Then you’ll need to install Numpy and TensorFlow in your Python3 interpreter, run this code:
python -m pip install numpy python -m pip install tensorflow
From my tests, I can safely say that training this network with the original dataset using the CPU is not viable. You can if you want to see TensorFlow working, but don’t expect to get more than one epoch per hour even with a fast CPU. So, I highly encourage you to install TensorFlow’s GPU implementation. First check that you have a Nvidia 600+ GPU, anything older than that is not compatible with CUDA 9.0, the CUDA version used by TensorFlow. If you meet that criteria install CUDA 9.0 toolkit (link here) and only then proceed to install TensorFlow GPU, like this:
python -m pip install –upgrade tensorflow-gpu
Finally, in a command prompt change directory to the AI4ANIMATION/TensorFlow/2018 folder and run main.py.
python main.py
You might get TensorFlow to crash at you if your GPU’s memory is not large enough to fit a batch into memory. A batch is a subset of the dataset that is used to train the network. Ideally, we would fit all the data into memory, but that is not always possible. The default batch_size (main.py, line 19) for this code is 32, so that means the ~250,000 samples of 843 scalars (inputs+outputs) are divided into batches of ~7,800 samples and fed to memory. That was too large for my GTX670, I’ve reduced the batch_size to 20, and it worked. You’ll have to see what works for you; maybe you can even increase it.
You can also play with the number of epochs, the number of hidden layers, the number of experts and the learning rate to explore other concepts that we have discussed in this and previous articles. This parameters can be all configured in the main.py file.

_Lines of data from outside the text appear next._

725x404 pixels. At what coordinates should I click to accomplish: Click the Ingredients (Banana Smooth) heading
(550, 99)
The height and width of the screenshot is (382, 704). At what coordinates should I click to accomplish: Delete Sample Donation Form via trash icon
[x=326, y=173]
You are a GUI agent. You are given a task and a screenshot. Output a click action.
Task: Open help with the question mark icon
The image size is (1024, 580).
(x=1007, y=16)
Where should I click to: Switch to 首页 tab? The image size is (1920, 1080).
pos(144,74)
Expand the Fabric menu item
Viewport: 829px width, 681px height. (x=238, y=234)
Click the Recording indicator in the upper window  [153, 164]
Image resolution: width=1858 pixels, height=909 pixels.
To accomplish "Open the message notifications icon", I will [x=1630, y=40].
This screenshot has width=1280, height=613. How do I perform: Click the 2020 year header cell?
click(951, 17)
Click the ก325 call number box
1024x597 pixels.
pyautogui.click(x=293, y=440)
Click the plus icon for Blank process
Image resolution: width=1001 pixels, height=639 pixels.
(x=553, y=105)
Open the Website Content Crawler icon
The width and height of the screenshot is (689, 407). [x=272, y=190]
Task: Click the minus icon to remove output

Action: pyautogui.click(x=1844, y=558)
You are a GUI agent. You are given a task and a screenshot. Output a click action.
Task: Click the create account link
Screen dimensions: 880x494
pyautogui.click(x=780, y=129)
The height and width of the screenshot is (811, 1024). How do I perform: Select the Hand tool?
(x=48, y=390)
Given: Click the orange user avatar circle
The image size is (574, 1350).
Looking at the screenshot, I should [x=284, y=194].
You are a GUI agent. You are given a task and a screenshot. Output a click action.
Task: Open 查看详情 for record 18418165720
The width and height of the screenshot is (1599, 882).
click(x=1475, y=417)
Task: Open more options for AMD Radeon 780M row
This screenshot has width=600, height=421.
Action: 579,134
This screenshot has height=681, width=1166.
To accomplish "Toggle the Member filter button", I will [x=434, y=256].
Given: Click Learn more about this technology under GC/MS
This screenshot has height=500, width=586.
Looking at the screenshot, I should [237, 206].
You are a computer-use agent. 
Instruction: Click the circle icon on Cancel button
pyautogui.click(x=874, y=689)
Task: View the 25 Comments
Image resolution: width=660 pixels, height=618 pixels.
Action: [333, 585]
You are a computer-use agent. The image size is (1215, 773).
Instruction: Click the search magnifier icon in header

If you want to load the weights of the network you have trained copy the files generated by TensorFlow in the AI4ANIMATION/TensorFlow/2018/training/nn, and AI4ANIMATION/TensorFlow/2018/training/normalization folders, into one single folder and load that in the Wolf demo scene, like I’ve shown before. Note that if you have changed parameters such as the number of experts or the number of neurons you’ll have to replace those in Unity as well before importing the weights. Use the following image as a guide:
If you want to pre-process your own data skip to the next section. If you want to learn more about the code that trains the network, stay with me.
Highlights in the Neural Network implementation
Before dissecting the code that was used to train the model, a warning. This model was built on TensorFlow’s default API, which is very flexible but demands a lot more lines of code than Keras (the framework I’ve been using in previous tutorials). In TensorFlow you must implement some operations that are implicit in Keras.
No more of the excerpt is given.